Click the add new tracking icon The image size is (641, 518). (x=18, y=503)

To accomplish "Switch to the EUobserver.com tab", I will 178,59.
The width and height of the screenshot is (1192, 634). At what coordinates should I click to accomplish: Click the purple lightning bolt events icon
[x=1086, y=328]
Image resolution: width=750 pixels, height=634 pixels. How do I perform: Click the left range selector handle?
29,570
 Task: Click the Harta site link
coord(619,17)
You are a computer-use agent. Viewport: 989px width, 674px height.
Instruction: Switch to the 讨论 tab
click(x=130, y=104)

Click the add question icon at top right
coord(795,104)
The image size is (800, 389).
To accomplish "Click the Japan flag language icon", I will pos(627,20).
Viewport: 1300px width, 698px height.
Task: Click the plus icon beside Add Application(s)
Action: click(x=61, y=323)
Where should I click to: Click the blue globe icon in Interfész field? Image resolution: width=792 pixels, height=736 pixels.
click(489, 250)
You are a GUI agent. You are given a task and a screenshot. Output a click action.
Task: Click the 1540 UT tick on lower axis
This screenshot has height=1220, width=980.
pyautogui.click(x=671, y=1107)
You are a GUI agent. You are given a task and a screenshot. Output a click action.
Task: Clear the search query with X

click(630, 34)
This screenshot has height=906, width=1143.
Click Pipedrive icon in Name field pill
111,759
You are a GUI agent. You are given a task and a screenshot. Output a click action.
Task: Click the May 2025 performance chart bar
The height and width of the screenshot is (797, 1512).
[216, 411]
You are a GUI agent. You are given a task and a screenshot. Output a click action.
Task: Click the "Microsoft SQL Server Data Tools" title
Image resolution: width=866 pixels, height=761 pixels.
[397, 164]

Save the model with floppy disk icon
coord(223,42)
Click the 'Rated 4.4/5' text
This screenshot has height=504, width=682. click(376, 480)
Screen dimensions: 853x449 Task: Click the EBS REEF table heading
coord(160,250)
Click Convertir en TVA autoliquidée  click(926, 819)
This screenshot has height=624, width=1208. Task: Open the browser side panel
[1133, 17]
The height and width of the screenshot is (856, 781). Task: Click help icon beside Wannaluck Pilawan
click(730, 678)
◇ ◇ ◇ ◇
▶ **EXERCISE GOAL**
Search the entries for "size" and show every line that has it.

▶ **ANSWER TO THE PROBLEM**
Click the add new tracking icon The image size is (641, 518). (x=18, y=503)
The image size is (800, 389).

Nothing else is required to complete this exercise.